_WORK ITEM 1_
According to the Arlington High School text, which team do the Eagles play each year in football for the Stilly Cup?
_WORK ITEM 2_
Pick up the Arlington High School text right after its final sentence and keep writing.

_SELECTED PASSAGE_
------------------------------------
Arlington High School is a public high school located in Arlington, Washington and is home to the Eagles. The enrollment was 1,622 for the 2023–2024 school year. This school was built in 2002 after years of unsuccessful building bonds. The grand opening, after five years of raising funds, was on May 31, 2003.

==Sports==
Arlington's rivals are the Stanwood Spartans, who they play annually in football for the Stilly Cup.

In 2010, the Arlington Eagles won the WESCO championship against Jackson High School 42–21. In 2013, the Arlington Eagles won the softball state title.

==FIRST Robotics==
Arlington High School is the home school to Neobots (FTC: 9330, FRC: 2903), a FIRST Robotics program with their rookie year in 2009.
Neobots went to FIRST World Championship in 2017 for FIRST Steamworks.

==Sno-Isle Skills and Tech Center==
Arlington Public Schools participates in Sno-Isle Skills and Tech Center, which is one of many such school districts.
------------------------------------
_MATERIAL PROVIDED_
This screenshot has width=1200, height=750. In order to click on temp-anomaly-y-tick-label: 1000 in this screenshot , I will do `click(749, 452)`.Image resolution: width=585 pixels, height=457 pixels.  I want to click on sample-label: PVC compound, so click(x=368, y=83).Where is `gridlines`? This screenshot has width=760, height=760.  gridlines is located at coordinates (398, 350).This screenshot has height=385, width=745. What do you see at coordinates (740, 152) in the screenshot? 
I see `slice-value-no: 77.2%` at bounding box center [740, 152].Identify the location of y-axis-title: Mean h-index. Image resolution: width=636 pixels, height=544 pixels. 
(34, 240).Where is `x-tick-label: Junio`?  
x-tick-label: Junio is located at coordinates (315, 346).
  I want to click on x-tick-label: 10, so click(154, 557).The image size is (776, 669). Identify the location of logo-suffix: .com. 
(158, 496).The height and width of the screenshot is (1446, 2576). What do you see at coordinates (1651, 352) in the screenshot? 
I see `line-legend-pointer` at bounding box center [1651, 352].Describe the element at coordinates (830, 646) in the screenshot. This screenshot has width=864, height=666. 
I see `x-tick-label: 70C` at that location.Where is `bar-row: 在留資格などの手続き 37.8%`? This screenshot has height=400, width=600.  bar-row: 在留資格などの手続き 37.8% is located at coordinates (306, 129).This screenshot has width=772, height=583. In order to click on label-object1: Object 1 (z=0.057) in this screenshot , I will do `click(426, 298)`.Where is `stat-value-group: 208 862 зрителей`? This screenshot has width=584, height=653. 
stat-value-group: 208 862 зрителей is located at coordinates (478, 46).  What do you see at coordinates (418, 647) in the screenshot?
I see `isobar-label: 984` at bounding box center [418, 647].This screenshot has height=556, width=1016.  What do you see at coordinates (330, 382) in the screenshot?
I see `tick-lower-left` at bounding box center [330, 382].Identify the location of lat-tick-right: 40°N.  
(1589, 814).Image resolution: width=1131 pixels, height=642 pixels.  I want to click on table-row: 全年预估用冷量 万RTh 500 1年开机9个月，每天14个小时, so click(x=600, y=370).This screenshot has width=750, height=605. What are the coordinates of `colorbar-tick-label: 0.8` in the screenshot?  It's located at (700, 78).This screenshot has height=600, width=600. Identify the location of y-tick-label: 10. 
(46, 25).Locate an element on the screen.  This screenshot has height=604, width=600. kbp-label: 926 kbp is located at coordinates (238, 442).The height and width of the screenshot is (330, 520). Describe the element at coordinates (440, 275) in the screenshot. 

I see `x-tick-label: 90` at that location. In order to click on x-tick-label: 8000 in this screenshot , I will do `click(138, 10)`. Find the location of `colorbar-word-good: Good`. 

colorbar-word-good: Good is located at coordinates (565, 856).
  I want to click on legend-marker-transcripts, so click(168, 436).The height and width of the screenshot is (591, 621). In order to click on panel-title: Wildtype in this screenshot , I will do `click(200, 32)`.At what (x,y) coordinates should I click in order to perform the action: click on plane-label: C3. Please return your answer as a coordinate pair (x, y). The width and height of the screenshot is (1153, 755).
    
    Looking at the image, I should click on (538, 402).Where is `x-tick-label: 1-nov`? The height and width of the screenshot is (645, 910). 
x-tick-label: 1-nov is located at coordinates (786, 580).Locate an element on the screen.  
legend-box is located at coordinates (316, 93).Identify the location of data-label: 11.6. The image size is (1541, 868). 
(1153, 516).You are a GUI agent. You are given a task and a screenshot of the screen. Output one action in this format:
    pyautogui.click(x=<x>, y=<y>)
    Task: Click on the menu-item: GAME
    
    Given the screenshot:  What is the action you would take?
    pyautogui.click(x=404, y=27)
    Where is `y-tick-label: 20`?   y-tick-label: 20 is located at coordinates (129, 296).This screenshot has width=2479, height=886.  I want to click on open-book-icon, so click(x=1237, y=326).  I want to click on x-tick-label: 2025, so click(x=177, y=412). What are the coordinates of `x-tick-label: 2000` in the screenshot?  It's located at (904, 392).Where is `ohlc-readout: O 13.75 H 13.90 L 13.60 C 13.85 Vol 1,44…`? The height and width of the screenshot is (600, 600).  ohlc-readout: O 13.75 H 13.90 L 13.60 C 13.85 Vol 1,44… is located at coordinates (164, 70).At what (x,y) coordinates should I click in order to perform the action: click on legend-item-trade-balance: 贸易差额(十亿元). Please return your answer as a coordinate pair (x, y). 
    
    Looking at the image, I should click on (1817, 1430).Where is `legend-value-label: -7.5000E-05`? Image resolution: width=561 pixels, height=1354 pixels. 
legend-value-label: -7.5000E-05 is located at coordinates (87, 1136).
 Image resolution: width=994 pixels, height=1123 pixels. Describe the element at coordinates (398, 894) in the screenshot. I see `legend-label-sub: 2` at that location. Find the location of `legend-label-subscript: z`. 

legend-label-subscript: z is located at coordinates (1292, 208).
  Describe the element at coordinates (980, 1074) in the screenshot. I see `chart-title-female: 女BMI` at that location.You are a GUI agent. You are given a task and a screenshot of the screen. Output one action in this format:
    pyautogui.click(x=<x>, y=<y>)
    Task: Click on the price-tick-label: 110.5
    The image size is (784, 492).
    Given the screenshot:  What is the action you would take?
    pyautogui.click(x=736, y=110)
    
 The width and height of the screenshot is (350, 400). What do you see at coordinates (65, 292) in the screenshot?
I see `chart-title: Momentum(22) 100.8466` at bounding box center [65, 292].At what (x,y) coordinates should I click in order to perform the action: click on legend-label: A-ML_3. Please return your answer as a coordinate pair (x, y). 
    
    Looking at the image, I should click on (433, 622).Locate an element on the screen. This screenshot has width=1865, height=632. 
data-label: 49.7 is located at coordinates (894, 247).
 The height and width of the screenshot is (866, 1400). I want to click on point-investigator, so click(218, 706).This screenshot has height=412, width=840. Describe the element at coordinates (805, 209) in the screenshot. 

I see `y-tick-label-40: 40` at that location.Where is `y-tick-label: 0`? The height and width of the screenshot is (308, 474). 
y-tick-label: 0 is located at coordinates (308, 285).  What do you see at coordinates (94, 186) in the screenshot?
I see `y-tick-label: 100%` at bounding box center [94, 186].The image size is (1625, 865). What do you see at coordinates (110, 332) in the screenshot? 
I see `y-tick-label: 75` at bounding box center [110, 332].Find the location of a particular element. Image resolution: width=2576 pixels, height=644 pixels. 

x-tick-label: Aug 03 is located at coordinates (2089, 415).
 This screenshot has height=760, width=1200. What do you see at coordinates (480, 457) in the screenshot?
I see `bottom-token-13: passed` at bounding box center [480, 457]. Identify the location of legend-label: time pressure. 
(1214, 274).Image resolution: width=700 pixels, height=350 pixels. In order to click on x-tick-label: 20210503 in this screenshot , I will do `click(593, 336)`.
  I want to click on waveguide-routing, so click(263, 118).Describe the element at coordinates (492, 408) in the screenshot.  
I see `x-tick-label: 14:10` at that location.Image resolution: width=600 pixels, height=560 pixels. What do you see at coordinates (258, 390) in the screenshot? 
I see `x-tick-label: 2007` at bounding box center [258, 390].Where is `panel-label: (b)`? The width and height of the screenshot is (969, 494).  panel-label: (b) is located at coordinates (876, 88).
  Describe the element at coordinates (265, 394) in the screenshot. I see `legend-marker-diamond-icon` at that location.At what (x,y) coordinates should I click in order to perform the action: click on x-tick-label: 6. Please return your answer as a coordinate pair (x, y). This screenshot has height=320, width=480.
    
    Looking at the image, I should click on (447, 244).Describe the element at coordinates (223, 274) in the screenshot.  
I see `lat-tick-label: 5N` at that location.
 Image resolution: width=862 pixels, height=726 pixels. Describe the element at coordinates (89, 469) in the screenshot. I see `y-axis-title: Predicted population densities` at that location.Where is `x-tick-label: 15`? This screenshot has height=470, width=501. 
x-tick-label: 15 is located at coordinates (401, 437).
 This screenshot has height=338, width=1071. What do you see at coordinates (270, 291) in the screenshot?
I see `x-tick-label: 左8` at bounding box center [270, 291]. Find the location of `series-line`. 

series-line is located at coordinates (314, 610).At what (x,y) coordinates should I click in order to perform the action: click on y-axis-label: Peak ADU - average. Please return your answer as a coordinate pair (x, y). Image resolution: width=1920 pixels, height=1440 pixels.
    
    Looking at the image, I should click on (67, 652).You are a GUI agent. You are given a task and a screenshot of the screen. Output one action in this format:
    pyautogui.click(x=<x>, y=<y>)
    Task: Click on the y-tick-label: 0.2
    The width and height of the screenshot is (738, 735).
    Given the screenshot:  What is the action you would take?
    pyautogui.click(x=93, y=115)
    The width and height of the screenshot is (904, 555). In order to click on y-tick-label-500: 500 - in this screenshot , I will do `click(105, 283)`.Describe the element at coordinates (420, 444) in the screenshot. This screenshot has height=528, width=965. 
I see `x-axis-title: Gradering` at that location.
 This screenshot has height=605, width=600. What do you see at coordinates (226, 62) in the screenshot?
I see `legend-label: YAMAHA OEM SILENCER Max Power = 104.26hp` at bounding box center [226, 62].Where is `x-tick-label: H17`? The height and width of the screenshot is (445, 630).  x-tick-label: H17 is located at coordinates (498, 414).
------------------------------------
_ANSWER AREA 1_
The Stanwood Spartans.

_ANSWER AREA 2_
Sno-Isle allows students to participate in industry and college level classes involving Electronics, Engineering, Mechanics, Culinary, Arts, Construction and other industry related skills.

==Demographics==
As of 2018, the demographic breakdown of Arlington High School ethnicities is:
- 79% White
- 11% Hispanic
- 2% Asian
- 1% American Indian or Alaskan Native
- 1% Black

==Old Arlington High School Building==
The old Arlington High School building is now used as a Kids Kloset providing clothes to the underprivileged. The building is also used as a quarters for Arlington Public School.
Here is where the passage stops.